Training ties the whole system together. Under the Hazard Communication Standard, employees must be trained when they first start working with hazardous chemicals and again before any new exposure situation.2eCFR. 29 CFR 1910.1450 – Occupational Exposure to Hazardous Chemicals in Laboratories Refresher frequency is up to the employer, but the training itself needs to cover how to detect chemical releases, the physical and health hazards present in the work area, and the protective measures available. Training that consists of handing someone a binder and asking them to sign the last page doesn’t meet the standard and doesn’t protect anyone.

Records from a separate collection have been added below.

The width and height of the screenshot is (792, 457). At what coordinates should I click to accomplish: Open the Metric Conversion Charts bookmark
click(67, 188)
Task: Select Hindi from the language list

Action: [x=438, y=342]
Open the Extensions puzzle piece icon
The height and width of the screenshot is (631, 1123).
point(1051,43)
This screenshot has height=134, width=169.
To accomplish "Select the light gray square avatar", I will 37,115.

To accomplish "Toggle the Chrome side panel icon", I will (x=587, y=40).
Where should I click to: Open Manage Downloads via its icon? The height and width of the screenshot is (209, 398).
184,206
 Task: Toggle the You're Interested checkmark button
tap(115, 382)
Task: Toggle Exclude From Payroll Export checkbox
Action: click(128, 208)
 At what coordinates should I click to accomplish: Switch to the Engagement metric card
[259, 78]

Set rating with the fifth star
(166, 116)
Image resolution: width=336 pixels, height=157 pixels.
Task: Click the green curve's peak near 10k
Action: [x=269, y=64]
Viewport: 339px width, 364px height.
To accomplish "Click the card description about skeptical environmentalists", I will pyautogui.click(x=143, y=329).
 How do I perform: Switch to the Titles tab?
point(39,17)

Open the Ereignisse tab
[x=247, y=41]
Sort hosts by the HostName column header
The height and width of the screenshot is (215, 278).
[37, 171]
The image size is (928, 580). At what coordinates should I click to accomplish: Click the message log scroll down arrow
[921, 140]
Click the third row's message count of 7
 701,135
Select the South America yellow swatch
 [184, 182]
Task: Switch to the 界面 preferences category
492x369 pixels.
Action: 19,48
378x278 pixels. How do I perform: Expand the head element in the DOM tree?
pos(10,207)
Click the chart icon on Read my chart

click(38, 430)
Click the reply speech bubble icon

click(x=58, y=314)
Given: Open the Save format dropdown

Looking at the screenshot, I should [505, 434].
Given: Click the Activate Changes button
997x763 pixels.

Labels on secondary containers, such as spray bottles or transfer beakers, also need attention. If an employee pours a chemical from its original container into a smaller one, that secondary container generally must carry the product name, the applicable GHS pictograms and hazard statements, and a signal word. The only exception is when the container stays under the direct control of the person who filled it and is used immediately. In practice, that exception covers far fewer situations than most people think.